The $100,000 threshold covers all types of receipts attributed to Washington, not just sales of goods. Service revenue, royalties, and other income sourced to Washington all count toward the threshold. If you sell nationally through an online platform and your Washington sales cross that line, you are expected to register and file.

Filing Frequency and Payment

How often you file depends on how much you owe. Washington assigns filing frequencies based on estimated annual tax liability:15Washington Department of Revenue. Filing Frequencies and Due Dates

  • Annual filing: total B&O tax liability of $1,050 or less per year
  • Quarterly filing: total B&O tax liability between $1,051 and $4,800 per year
  • Monthly filing: total B&O tax liability above $4,800 per year

Certain industries have different default frequencies. Construction and restaurant businesses file at least quarterly regardless of liability, and auto dealers file monthly. The Department of Revenue may reassign your frequency if your actual liability consistently falls in a different bracket than your original assignment.

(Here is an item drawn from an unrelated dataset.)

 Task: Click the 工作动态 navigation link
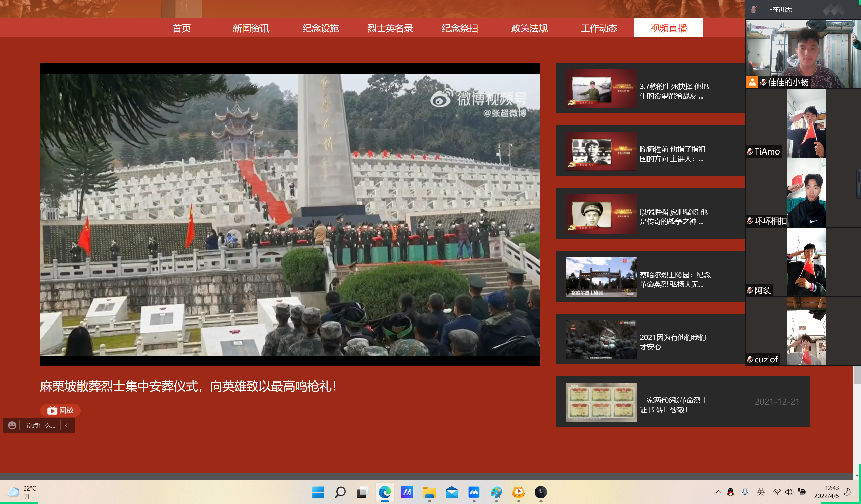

On each return, you list gross receipts for each classification separately, apply any deductions to arrive at the net taxable amount per classification, and multiply by the corresponding rate. The sum across all classifications is your total B&O tax due. Washington mandates electronic filing and electronic payment for most businesses, with limited exceptions for very small filers.

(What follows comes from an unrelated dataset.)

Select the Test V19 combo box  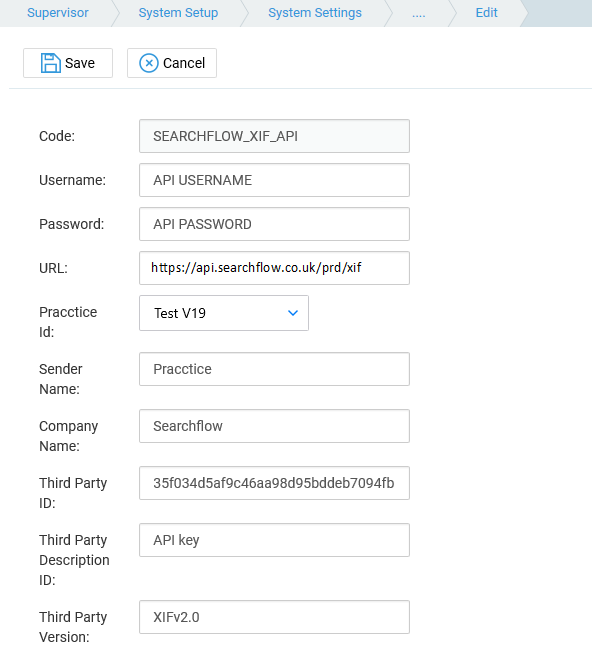[x=224, y=313]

Penalties for Late Payment and Evasion

Missing a B&O tax deadline triggers automatic penalties that stack up fast. Washington’s penalty structure for late returns works as follows:16Washington State Legislature. Revised Code of Washington 82.32.090 – Late Payment – Disregard of Written Instructions – Evasion – Penalties

  • 9% penalty if the tax is not paid by the due date
  • 19% total penalty if still unpaid by the last day of the following month
  • 29% total penalty if still unpaid by the last day of the second month after the due date

These are total penalties, not additive. If you pay two months late, you owe 29% on top of the original tax, not 9% plus 19% plus 29%. The minimum penalty is $5.

Separate penalties apply when the Department of Revenue discovers a substantial underpayment during an audit. If you paid less than 80% of what you actually owed and the underpayment is at least $1,000, the department assesses an additional 5% penalty on the amount due. That climbs to 15% if you do not pay within the notice period, and 25% if payment remains outstanding 30 days after the notice deadline.16Washington State Legislature. Revised Code of Washington 82.32.090 – Late Payment – Disregard of Written Instructions – Evasion – Penalties

The most severe consequence is the evasion penalty: 50% of the additional tax due. This applies when the Department of Revenue finds that a deficiency resulted from intentional fraud or deceit rather than an honest mistake. The department must prove intent to evade through clear, cogent, and convincing evidence, so this penalty is reserved for genuinely fraudulent conduct rather than bookkeeping errors.

Keeping Records for Audits

Washington can audit B&O tax returns for up to four years after the filing date, and longer if fraud is involved. At a minimum, keep all records supporting your gross receipts, classification decisions, and deduction claims for at least four years beyond the most recent filing period. That includes bank statements, invoices, shipping documentation for interstate sales deductions, resale certificates from buyers, and any workpapers showing how you allocated revenue among classifications.

The IRS recommends keeping federal tax records for at least three years, extending to six or seven years in certain situations. Since B&O records overlap heavily with federal records, many businesses find it simplest to retain everything for seven years and avoid the question entirely. If you never filed a return for a period when you should have, the statute of limitations never starts running, so the department can go back indefinitely.